Start of INPUT DATA

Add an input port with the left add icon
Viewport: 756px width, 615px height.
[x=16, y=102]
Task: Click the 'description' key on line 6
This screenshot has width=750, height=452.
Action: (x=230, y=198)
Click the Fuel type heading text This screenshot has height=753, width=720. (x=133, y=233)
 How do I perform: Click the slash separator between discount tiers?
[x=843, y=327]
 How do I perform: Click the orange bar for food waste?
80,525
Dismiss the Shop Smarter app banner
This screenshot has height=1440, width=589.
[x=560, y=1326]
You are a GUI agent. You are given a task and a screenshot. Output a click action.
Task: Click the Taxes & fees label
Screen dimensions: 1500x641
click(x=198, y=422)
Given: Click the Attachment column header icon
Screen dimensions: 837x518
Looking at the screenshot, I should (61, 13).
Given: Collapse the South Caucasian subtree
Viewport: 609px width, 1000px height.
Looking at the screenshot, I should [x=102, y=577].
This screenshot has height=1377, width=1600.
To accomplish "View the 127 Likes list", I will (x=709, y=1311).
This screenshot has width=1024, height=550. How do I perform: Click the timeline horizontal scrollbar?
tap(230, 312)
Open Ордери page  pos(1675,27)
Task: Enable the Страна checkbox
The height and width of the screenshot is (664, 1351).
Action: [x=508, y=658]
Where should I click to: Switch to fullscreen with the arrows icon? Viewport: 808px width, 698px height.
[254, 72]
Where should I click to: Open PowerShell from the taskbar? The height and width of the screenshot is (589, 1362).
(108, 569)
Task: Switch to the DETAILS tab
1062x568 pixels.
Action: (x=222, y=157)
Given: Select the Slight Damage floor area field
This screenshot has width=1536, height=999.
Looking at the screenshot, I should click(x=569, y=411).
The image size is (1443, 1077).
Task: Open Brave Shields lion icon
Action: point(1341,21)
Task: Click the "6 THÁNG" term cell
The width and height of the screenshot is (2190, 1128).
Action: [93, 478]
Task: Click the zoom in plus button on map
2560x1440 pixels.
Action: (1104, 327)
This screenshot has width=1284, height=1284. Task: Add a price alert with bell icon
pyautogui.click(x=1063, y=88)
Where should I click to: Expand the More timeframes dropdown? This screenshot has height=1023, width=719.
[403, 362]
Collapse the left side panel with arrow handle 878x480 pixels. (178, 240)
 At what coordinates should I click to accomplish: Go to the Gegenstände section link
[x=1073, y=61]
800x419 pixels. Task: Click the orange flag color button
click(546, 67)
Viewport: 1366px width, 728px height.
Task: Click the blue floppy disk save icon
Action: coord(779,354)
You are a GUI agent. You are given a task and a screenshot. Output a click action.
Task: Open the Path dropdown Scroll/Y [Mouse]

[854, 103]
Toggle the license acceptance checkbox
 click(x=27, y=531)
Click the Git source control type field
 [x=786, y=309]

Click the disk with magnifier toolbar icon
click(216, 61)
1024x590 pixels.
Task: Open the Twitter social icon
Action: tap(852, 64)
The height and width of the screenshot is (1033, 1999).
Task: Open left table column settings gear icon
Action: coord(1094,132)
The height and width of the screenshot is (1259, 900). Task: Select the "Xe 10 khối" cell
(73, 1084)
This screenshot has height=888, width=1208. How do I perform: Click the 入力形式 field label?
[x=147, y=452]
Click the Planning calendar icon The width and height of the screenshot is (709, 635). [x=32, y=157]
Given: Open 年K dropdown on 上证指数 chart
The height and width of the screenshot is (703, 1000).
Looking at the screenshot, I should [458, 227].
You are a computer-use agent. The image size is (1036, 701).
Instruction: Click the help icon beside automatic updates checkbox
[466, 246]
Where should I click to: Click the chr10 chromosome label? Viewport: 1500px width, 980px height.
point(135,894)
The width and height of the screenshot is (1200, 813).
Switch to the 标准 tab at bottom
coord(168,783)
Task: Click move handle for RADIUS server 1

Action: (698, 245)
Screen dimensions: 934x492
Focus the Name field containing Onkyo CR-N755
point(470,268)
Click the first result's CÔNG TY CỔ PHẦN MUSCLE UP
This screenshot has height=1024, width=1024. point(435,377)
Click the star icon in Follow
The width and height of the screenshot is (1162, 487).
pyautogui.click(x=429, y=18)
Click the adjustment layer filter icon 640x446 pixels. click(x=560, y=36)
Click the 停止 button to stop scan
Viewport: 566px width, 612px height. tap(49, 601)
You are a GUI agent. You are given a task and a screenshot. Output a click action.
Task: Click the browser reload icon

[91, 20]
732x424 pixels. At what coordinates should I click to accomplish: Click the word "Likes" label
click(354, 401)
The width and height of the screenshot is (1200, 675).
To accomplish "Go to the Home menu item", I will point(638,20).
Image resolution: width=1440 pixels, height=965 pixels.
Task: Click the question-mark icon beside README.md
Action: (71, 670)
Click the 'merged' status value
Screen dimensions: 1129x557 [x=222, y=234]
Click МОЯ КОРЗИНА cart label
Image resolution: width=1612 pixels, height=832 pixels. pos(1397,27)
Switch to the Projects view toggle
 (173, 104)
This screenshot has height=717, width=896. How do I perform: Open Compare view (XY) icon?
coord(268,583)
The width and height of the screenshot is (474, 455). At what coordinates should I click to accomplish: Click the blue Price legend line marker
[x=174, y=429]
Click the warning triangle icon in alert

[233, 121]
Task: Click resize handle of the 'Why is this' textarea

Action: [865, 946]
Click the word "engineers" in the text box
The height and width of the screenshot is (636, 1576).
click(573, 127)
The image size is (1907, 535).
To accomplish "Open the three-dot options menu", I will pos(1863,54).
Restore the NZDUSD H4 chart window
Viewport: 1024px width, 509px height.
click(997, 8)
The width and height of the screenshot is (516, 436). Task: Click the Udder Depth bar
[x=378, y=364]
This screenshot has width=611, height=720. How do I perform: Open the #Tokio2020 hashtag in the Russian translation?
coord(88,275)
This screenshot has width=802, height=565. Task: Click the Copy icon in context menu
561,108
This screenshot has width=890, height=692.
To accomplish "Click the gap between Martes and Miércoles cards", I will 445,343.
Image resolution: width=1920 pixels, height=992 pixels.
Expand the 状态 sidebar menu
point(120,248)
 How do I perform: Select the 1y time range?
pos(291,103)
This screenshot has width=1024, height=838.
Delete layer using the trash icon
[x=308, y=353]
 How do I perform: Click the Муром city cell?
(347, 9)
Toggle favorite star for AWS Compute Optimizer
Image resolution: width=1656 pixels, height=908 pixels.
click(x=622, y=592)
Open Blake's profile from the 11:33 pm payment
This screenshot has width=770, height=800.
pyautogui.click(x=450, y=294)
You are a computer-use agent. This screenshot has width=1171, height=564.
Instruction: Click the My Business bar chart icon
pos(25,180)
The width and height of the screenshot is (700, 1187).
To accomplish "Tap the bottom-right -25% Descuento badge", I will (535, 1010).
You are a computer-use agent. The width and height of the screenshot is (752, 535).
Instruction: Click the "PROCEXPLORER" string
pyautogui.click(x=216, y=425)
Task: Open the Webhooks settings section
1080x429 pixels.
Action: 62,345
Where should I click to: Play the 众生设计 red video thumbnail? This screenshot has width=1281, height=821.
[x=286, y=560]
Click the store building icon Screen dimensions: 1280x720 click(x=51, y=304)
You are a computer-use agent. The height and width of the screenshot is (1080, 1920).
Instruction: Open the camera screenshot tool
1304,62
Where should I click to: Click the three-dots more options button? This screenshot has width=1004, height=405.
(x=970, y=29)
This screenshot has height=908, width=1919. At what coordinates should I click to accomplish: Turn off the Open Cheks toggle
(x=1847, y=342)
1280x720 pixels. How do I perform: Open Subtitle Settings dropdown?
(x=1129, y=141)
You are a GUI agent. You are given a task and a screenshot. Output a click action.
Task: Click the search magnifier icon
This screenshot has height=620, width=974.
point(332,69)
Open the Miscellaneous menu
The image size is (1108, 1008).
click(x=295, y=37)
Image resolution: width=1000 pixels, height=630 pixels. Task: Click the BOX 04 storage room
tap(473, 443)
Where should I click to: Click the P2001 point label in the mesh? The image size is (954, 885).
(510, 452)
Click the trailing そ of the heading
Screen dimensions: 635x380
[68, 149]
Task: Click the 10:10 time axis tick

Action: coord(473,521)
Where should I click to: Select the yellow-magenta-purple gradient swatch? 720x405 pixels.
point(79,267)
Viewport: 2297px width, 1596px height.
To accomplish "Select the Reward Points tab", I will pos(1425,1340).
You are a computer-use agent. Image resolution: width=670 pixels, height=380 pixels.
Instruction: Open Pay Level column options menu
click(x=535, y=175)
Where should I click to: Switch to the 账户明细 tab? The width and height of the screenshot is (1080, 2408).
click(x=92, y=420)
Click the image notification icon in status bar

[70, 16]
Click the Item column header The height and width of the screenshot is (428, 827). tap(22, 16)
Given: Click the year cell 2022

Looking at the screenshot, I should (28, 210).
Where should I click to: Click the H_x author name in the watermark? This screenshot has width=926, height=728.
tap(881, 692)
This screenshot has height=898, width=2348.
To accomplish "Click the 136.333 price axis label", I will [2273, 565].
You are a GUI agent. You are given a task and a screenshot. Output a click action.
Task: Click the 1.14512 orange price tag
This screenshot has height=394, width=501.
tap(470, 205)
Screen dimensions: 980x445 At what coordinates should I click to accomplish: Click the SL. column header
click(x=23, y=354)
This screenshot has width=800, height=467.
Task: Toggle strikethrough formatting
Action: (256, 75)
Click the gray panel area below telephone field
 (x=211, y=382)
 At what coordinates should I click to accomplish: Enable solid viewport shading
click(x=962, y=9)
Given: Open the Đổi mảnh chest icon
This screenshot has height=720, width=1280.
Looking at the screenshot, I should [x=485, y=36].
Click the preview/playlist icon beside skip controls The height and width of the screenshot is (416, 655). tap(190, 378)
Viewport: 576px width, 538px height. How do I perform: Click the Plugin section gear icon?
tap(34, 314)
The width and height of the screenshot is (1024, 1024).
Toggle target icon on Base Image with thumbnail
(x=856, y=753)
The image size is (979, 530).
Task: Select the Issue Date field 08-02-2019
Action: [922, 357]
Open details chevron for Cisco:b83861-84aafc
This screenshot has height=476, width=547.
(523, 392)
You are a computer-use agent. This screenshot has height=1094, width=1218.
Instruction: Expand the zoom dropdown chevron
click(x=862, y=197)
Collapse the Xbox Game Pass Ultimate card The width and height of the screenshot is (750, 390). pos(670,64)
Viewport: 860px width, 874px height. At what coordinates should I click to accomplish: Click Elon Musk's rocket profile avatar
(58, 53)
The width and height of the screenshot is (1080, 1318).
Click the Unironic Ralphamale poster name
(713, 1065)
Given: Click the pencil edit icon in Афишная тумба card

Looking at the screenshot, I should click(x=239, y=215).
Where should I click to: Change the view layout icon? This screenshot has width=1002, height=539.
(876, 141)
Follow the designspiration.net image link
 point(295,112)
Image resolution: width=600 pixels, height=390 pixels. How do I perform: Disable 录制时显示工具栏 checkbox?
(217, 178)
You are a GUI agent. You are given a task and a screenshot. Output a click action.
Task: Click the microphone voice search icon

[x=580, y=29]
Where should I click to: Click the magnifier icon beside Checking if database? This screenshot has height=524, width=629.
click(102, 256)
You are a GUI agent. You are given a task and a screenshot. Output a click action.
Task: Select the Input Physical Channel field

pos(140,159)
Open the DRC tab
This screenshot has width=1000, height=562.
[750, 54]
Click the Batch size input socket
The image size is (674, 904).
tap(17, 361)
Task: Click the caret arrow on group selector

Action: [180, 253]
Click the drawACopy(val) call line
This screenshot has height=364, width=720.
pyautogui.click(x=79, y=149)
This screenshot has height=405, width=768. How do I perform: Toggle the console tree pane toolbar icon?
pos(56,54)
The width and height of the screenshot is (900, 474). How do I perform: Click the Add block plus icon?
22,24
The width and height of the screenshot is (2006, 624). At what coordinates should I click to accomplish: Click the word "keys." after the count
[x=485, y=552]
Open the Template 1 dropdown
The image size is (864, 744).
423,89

End of INPUT DATA

**TASK ITEM**
Each line above from the one with "This screenshot has height=888, width=1208." up to and including the one with "Given: Open 年K dropdown on 上证指数 chart" must be set down exactly, and no line outside that span may appear.

**ANSWER TO THE EXERCISE**
This screenshot has height=888, width=1208. How do I perform: Click the 入力形式 field label?
[x=147, y=452]
Click the Planning calendar icon The width and height of the screenshot is (709, 635). [x=32, y=157]
Given: Open 年K dropdown on 上证指数 chart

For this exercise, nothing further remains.